I used it to compare Databricks SQL Serverless (Medium) vs Databricks Jobs clusters with Apache Sedona 1.7 across 12 queries (from simple filters to joins, distance joins, multi-way joins, KNN) at SF100 and SF1000 (SF1000 is roughly 500GB uncompressed Parquet).
TLDR apart from one query, Sedona was up to ~6x better on cost per query, and also covered more queries under the same 10 hour timeout guardrails. Some queries didn’t finish or errored on either side, so there is a capability matrix in the post.
My bet is most of actually useful spatial ST_ functions are not implemented in this one, as they are not in the DuckDB offering.
In terms of number of functions PostGIS is still the leader, but for analytical functions (spatial relationships, distances, etc) having those in place in these systems is important. DuckDB started this but this has a spatial focused engine. You can use the two together, PostGIS for transactional processing and queries, and then SedonaDB for processing and data prep.
A combination of tools makes a lot of sense here especially as the data starts to grow.
A project that crunches real estate and satellite imagery data with scalable spatial joins
Sedona basically makes spatial at scale way more accessible. Instead of rolling your own hacks, you get Sparks distributed compute with geospatial APIs baked in.
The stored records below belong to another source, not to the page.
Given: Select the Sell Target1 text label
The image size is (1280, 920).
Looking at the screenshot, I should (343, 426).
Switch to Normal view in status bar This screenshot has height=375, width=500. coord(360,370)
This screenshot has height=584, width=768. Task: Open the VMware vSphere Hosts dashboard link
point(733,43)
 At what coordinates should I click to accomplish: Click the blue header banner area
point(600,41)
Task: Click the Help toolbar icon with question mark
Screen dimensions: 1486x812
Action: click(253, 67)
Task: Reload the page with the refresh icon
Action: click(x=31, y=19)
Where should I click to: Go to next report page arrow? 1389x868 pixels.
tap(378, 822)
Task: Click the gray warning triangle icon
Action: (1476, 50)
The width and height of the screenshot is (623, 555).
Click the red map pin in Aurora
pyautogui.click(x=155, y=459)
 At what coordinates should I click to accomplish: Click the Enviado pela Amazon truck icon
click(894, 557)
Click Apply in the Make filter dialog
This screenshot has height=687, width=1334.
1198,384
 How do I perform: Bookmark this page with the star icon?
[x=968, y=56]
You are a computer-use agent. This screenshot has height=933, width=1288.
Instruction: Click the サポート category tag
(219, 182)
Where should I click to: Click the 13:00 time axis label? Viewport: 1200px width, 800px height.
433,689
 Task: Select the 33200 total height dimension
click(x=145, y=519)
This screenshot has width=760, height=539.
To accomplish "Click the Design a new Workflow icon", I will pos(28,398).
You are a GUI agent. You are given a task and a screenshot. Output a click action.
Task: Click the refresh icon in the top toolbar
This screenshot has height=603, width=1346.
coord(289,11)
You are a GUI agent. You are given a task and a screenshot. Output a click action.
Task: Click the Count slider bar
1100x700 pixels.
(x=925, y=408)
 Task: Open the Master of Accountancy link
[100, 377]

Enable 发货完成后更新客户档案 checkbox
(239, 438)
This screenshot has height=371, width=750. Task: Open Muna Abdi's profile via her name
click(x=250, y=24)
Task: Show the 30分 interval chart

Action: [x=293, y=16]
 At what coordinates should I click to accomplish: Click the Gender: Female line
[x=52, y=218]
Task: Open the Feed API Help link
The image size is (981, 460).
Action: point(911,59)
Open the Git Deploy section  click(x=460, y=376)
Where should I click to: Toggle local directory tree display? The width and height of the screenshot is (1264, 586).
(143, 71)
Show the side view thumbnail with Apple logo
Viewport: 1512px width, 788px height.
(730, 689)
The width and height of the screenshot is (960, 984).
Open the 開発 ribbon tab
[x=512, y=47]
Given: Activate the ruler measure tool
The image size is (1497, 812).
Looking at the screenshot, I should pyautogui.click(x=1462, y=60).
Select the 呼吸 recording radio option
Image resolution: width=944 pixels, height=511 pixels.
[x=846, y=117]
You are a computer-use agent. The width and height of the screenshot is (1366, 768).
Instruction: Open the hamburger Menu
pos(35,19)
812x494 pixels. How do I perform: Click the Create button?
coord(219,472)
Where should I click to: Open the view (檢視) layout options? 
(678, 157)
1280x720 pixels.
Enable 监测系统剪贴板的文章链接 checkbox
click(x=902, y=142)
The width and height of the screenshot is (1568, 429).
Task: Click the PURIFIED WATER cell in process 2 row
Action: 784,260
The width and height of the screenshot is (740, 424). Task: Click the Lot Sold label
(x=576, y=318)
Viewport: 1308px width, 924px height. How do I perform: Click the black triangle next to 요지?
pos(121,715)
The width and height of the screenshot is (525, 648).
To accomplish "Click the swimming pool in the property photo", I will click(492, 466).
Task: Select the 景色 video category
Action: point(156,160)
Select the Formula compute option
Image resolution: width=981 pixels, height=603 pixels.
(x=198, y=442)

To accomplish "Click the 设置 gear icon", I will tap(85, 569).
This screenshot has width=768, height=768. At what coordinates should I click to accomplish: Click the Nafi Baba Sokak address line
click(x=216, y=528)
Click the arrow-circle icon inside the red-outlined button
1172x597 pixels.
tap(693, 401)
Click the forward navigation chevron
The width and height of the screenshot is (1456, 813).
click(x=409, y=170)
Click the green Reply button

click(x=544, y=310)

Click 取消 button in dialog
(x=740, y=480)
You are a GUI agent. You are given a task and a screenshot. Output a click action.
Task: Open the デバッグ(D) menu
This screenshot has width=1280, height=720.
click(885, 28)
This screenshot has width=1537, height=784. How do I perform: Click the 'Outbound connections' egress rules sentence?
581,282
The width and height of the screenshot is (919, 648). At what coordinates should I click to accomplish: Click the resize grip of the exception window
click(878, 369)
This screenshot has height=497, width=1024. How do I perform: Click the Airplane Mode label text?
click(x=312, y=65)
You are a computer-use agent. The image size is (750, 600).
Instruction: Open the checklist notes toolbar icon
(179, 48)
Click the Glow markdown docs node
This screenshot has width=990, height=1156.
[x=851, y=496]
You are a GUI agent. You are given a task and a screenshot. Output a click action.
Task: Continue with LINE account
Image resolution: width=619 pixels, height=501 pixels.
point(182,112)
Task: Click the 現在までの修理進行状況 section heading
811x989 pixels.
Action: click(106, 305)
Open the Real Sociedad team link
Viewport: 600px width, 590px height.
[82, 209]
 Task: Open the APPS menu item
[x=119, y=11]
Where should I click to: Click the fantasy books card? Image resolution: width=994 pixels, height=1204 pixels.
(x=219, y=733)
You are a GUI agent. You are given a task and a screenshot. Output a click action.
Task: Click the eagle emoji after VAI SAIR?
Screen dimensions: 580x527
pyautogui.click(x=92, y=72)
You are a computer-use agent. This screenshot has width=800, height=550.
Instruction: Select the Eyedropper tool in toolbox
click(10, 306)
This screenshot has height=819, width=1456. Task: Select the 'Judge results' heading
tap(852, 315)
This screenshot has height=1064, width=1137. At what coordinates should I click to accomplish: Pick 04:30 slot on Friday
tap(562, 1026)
Yeah, but any analysis you're likely to perform is approximate enough that the fact that ZIP codes aren't polygons is basically a rounding error.
Plus, it's a lot easier to get ZIP codes, and they're more reliably correct, so you might still get better results, than you would going with another indicator that is either (a) less reliable or (b) less available.
You're not going to wind up with a situation where zip codes with the same regional marker end up on different coasts.
A 5+4 formatted ZIP code maps to just a handful of addresses. In cities with larger populations, the +4 could map to a single building, and in more sparely populated place, it might include houses on a handful of roads.
For smaller datasets, ZIP+4 might as well be a unique household identifier. I just checked a 10 million address database and 60% of entries had a unique ZIP+4, so one other bit of PII would be enough to be a 99.99% unique identifier per person.
With a geo-coded ZIP+4 database, you could locate people with a precision that's proportional to the population density of their region.
They don't represent geography at all, they represent the organizational structure of USPS.
They work by making the address on a letter almost meaningless. For some smaller population zip codes you can practically just put the name and zip code down and achieve delivery.